### AVAILABLE RECORDS
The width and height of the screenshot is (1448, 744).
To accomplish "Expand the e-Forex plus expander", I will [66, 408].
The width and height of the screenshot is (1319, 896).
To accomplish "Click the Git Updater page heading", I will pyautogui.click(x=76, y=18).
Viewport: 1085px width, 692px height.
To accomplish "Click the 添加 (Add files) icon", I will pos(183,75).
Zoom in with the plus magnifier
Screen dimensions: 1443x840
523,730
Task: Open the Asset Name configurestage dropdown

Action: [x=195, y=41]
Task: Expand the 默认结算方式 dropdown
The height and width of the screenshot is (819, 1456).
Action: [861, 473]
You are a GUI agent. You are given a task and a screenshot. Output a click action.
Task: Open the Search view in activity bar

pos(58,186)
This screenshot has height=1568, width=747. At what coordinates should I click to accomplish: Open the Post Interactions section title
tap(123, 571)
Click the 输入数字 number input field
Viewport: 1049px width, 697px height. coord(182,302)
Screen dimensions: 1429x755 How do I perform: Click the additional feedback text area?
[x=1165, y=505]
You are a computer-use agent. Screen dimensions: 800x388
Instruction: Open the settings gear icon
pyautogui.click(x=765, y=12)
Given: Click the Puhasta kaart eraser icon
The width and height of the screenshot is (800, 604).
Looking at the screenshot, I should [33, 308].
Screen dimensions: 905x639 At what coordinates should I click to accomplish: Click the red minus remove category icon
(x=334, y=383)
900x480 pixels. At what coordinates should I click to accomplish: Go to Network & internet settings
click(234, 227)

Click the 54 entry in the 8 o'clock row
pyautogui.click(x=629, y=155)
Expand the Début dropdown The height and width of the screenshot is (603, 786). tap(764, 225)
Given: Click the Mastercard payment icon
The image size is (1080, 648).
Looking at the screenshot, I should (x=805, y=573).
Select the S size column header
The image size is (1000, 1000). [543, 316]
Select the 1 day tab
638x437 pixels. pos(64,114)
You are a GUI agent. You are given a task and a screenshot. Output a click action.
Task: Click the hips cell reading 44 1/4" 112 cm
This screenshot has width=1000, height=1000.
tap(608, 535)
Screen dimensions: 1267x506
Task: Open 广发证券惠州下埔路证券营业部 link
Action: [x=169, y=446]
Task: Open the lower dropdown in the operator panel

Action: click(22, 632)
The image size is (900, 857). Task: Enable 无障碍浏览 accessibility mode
######
● **WORK INSTRUCTIONS**: Retype every record above exactly.

● **RESPONSE TO THIS EXERCISE**:
The width and height of the screenshot is (1448, 744).
To accomplish "Expand the e-Forex plus expander", I will [66, 408].
The width and height of the screenshot is (1319, 896).
To accomplish "Click the Git Updater page heading", I will pyautogui.click(x=76, y=18).
Viewport: 1085px width, 692px height.
To accomplish "Click the 添加 (Add files) icon", I will pos(183,75).
Zoom in with the plus magnifier
Screen dimensions: 1443x840
523,730
Task: Open the Asset Name configurestage dropdown

Action: [x=195, y=41]
Task: Expand the 默认结算方式 dropdown
The height and width of the screenshot is (819, 1456).
Action: [861, 473]
You are a GUI agent. You are given a task and a screenshot. Output a click action.
Task: Open the Search view in activity bar

pos(58,186)
This screenshot has height=1568, width=747. At what coordinates should I click to accomplish: Open the Post Interactions section title
tap(123, 571)
Click the 输入数字 number input field
Viewport: 1049px width, 697px height. coord(182,302)
Screen dimensions: 1429x755 How do I perform: Click the additional feedback text area?
[x=1165, y=505]
You are a computer-use agent. Screen dimensions: 800x388
Instruction: Open the settings gear icon
pyautogui.click(x=765, y=12)
Given: Click the Puhasta kaart eraser icon
The width and height of the screenshot is (800, 604).
Looking at the screenshot, I should [33, 308].
Screen dimensions: 905x639 At what coordinates should I click to accomplish: Click the red minus remove category icon
(x=334, y=383)
900x480 pixels. At what coordinates should I click to accomplish: Go to Network & internet settings
click(234, 227)

Click the 54 entry in the 8 o'clock row
pyautogui.click(x=629, y=155)
Expand the Début dropdown The height and width of the screenshot is (603, 786). tap(764, 225)
Given: Click the Mastercard payment icon
The image size is (1080, 648).
Looking at the screenshot, I should (x=805, y=573).
Select the S size column header
The image size is (1000, 1000). [543, 316]
Select the 1 day tab
638x437 pixels. pos(64,114)
You are a GUI agent. You are given a task and a screenshot. Output a click action.
Task: Click the hips cell reading 44 1/4" 112 cm
This screenshot has width=1000, height=1000.
tap(608, 535)
Screen dimensions: 1267x506
Task: Open 广发证券惠州下埔路证券营业部 link
Action: [x=169, y=446]
Task: Open the lower dropdown in the operator panel

Action: click(22, 632)
The image size is (900, 857). Task: Enable 无障碍浏览 accessibility mode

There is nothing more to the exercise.